Update by Charles Kirwan-Taylor, Corporate Affairs & Sustainability Director

31 October 2016

Charles Kirwan-TaylorDuring September Gatwick Airport operated the westerly runway for 84% of the month with 4,409 aircraft departing via Route 4 with a track keeping rate of 91.35%. Since the route amendment was introduced in May 2016 the average track keeping achievement from May to September has been 97.87%. The Flight Performance Team at Gatwick continues to engage with our airline and industry stakeholders to improve this as much as possible.

There have been notable fluctuations in track keeping, for example on the 24th September there were 50 track deviations from Route 4 as aircraft were ‘ballooning’ outside of the NPR. The Met Office figures for the Gatwick area on this date revealed winds at 3,000ft to be generally 180-200° 26-29 knots, increasing to 29-33 knots later that day. As we expected, strong winds can affect track keeping performance on this Route.

We continue to receive a substantial amount of feedback from local communities regarding Route 4. Sometimes this is not straightforward to interpret as we receive Route 4 related feedback even on those days when the airport is operating on the easterly runway.
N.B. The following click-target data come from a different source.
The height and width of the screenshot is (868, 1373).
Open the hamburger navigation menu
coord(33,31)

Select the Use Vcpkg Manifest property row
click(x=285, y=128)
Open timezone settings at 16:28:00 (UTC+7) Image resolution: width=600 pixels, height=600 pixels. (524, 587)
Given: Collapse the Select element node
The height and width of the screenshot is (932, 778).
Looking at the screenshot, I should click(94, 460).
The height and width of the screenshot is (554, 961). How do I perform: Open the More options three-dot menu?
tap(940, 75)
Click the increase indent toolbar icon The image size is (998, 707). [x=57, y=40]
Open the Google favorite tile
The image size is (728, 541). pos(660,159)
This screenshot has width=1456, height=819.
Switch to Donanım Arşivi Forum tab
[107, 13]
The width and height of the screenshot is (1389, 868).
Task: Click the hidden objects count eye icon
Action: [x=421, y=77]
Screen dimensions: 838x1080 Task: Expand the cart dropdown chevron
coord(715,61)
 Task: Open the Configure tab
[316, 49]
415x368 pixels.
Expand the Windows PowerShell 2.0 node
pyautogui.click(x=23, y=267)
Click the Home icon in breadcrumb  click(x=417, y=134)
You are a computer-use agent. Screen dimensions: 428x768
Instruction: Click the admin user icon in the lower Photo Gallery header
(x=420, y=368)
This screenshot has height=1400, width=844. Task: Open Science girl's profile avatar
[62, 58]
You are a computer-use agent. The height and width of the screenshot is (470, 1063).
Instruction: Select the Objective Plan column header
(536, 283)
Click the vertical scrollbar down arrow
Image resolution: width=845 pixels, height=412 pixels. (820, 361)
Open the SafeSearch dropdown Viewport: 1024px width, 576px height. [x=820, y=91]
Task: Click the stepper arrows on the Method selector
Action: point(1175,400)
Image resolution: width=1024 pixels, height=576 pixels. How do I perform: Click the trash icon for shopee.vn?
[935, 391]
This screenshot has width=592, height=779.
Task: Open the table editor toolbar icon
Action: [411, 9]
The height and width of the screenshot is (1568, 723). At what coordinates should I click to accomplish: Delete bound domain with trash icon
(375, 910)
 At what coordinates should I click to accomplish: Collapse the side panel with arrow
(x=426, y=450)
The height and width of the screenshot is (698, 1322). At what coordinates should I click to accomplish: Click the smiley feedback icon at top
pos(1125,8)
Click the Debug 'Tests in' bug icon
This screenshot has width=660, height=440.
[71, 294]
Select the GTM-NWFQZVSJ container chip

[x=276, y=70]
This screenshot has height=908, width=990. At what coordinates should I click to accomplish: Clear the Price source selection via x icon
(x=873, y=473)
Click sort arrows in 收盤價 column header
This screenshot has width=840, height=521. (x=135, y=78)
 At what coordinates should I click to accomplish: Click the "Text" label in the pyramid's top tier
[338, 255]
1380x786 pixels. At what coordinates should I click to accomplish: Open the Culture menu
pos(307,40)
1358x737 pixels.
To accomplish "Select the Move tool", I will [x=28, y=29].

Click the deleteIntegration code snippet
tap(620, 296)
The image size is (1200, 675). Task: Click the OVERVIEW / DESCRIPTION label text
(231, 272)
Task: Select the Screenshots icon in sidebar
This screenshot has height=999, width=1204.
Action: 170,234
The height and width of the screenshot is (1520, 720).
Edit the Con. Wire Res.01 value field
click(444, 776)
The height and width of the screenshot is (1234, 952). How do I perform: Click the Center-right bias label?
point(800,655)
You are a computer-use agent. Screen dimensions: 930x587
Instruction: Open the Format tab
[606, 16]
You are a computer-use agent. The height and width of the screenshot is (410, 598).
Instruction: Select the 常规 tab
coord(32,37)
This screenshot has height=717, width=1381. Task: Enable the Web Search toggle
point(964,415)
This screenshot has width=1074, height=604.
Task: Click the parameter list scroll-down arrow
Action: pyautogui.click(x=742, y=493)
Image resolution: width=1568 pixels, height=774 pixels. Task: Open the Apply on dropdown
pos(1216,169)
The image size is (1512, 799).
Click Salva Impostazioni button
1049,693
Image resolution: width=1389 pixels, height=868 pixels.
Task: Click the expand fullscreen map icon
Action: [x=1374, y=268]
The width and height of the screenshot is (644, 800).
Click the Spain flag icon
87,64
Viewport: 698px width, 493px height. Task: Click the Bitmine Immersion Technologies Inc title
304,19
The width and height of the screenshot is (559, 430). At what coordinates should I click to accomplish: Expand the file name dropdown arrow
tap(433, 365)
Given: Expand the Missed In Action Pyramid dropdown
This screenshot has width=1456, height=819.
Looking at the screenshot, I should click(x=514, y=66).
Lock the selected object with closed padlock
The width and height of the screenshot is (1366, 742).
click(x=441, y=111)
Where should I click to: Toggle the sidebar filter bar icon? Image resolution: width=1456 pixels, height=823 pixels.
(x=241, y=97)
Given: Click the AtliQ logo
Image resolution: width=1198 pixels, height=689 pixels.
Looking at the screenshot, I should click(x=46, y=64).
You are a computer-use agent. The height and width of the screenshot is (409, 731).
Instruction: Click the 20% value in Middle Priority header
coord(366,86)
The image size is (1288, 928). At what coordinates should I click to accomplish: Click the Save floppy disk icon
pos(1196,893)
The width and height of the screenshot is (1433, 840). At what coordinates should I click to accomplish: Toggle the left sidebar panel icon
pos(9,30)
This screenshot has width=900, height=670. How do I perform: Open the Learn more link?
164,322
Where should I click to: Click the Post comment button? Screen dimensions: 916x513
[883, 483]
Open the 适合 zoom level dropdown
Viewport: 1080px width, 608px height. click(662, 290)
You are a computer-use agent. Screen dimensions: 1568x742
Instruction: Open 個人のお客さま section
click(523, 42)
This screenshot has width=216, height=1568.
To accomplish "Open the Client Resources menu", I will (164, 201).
An example of this is the period 4 - 14 October during which we were operating on the easterly runway (so Route 4 was not in use) yet we received a volume of Route 4 specific feedback consistent with periods when the route was in use.

Horley overflight

We are acutely aware that overflight of the town, as published in the UK Aeronautical Information Publication, is expressly prohibited.

Aircraft that overfly Horley have invariably been ‘vectored’ away from Route 4 by the air traffic controllers at the NATS Control Centre at Swanwick. The practice of vectoring is not new but prior to the amendment currently in force, as the main swathe of traffic was further north than it presently is, aircraft vectored at the same stage of flight avoided Horley.

Levels of traffic being vectored after a Route 4 departure unnecessarily over flying Horley have increased from historical levels of approximately 1-3% to a high of 8-9%.

Since this increase was noted, all air traffic controllers at Swanwick who have duties relating to Gatwick departures have been briefed to avoid overflying Horley and received new guidance regarding vectoring as to when and how it should now take place, taking into account the amendment. Our initial impression is that this is now having some success as there is a more recent downward trend in Horley overflights; we will continue to monitor this matter closely and to do what we can to ensure that NATS stays vigilant on the subject.

Gatwick Airport will continue to provide the CAA with data throughout the monitoring period for this route, which will end on November 26. We expect the CAA to make and publish its decision within three to four months of the end of the monitoring period.